2. Next, I did something similar for the parts with 'y': `-36y^2 + 216y`. This is like `-(36y^2 - 216y)`. I saw that `36` is `6 * 6`. If I expanded `(6y - 18)^2`, it would be `(6y)^2 - 2 * 6y * 18 + 18^2 = 36y^2 - 216y + 324`. So, `36y^2 - 216y` is the same as `(6y - 18)^2 - 324`.
3. Now, I put these simpler expressions back into the original big equation:
`((5x - 10)^2 - 100) - ((6y - 18)^2 - 324) - 1124 = 0`
4. Time to simplify the constant numbers:
`(5x - 10)^2 - 100 - (6y - 18)^2 + 324 - 1124 = 0`
Let's combine ` -100 + 324 - 1124`. That's `224 - 1124 = -900`.

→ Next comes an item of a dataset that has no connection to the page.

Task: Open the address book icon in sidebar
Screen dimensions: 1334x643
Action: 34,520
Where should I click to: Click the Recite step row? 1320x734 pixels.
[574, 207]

So, the equation becomes: `(5x - 10)^2 - (6y - 18)^2 - 900 = 0`
5. I moved the `-900` to the other side of the equation to make it positive:
`(5x - 10)^2 - (6y - 18)^2 = 900`
6. I noticed that `(5x - 10)` can be rewritten by taking out `5`: `5 * (x - 2)`. And `(6y - 18)` can be rewritten by taking out `6`: `6 * (y - 3)`.
So, the equation now looks like: `(5 * (x - 2))^2 - (6 * (y - 3))^2 = 900`
Which simplifies to: `25 * (x - 2)^2 - 36 * (y - 3)^2 = 900`
7. Finally, I saw a cool pattern! `900` is actually `25 * 36`! This means I can divide every part of the equation by `900` to make it even simpler:
`(25 * (x - 2)^2) / 900 - (36 * (y - 3)^2) / 900 = 900 / 900`
This simplifies to: `(x - 2)^2 / 36 - (y - 3)^2 / 25 = 1`
And that's the neatest way to write this equation!